Question

Evaluate.$$\int \frac{t^{2}}{\sqrt[4]{2+t^{3}}} d t$$

Answer

**step1 Choose a Suitable Substitution**

To simplify the given integral, we identify a part of the expression whose derivative, or a constant multiple of it, also appears in the integral. This allows us to use the method of substitution. We choose the expression inside the fourth root as our substitution variable.

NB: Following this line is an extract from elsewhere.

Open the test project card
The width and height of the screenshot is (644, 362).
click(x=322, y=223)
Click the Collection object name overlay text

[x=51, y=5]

$$ \text{Let } u = 2+t^3 $$

**step2 Calculate the Differential of the Substitution**

Next, we differentiate the substitution variable $$u$$ with respect to $$t$$ to find $$du$$ in terms of $$dt$$. This step is crucial for transforming the integral into terms of $$u$$.

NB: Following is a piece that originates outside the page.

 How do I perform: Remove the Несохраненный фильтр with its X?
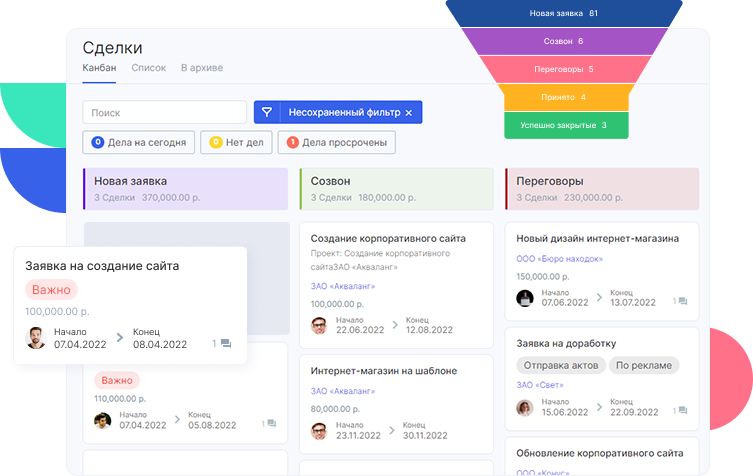408,113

$$ \frac{du}{dt} = \frac{d}{dt}(2+t^3) $$

The derivative of a constant (2) is 0, and the derivative of $$t^3$$ is $$3t^2$$.

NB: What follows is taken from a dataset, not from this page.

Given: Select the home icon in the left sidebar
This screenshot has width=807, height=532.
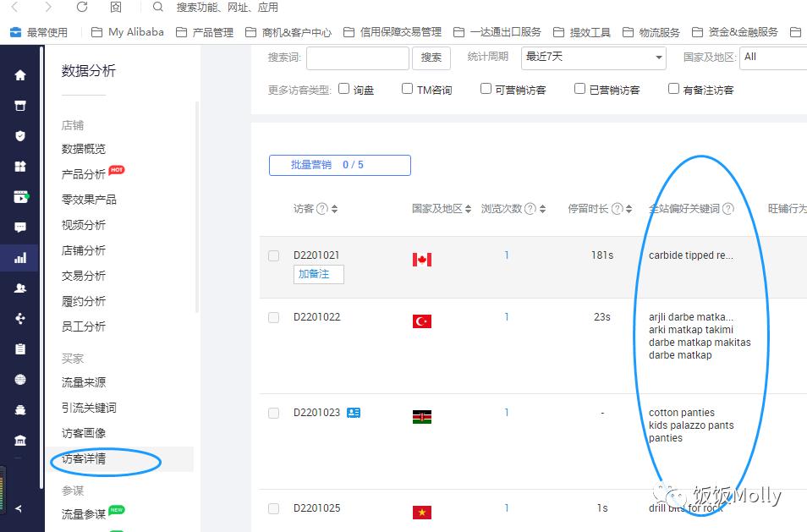Looking at the screenshot, I should tap(20, 74).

$$ \frac{du}{dt} = 3t^2 $$

Now, we rearrange this to find the relationship between $$du$$ and $$dt$$:

$$ du = 3t^2 dt $$

**step3 Rewrite the Integral in Terms of the New Variable**

We now need to express the original integral entirely in terms of $$u$$ and $$du$$. From the previous step, we have $$3t^2 dt = du$$, which implies $$t^2 dt = \frac{1}{3} du$$. Also, the term $$\sqrt[4]{2+t^3}$$ becomes $$\sqrt[4]{u}$$, which can be written as $$u^{1/4}$$. Substituting these into the original integral:

$$ \int \frac{t^{2}}{\sqrt[4]{2+t^{3}}} d t = \int \frac{1}{\sqrt[4]{2+t^{3}}} \cdot t^{2} d t $$

$$ = \int \frac{1}{u^{1/4}} \cdot \frac{1}{3} du $$

We can pull the constant factor $$\frac{1}{3}$$ out of the integral, and write $$u^{1/4}$$ as $$u^{-1/4}$$ for easier integration:

$$ = \frac{1}{3} \int u^{-1/4} du $$

**step4 Evaluate the Transformed Integral**

Now, we integrate the simplified expression with respect to $$u$$. We use the power rule for integration, which states that for any real number $$n \neq -1$$, $$\int x^n dx = \frac{x^{n+1}}{n+1} + C$$. In our case, $$x$$ is $$u$$ and $$n = -1/4$$.

$$ n+1 = -\frac{1}{4} + 1 = \frac{3}{4} $$

Applying the power rule:

$$ \int u^{-1/4} du = \frac{u^{3/4}}{3/4} + C $$

Simplifying the fraction in the denominator:

$$ = \frac{4}{3} u^{3/4} + C $$

Now, we multiply this result by the constant factor $$\frac{1}{3}$$ that we pulled out earlier:

$$ \frac{1}{3} \cdot \left(\frac{4}{3} u^{3/4}\right) + C = \frac{4}{9} u^{3/4} + C $$

**step5 Substitute Back the Original Variable**

The final step is to replace $$u$$ with its original expression in terms of $$t$$. We defined $$u = 2+t^3$$. Substituting this back into our result gives us the final antiderivative in terms of $$t$$.

$$ \frac{4}{9} (2+t^3)^{3/4} + C $$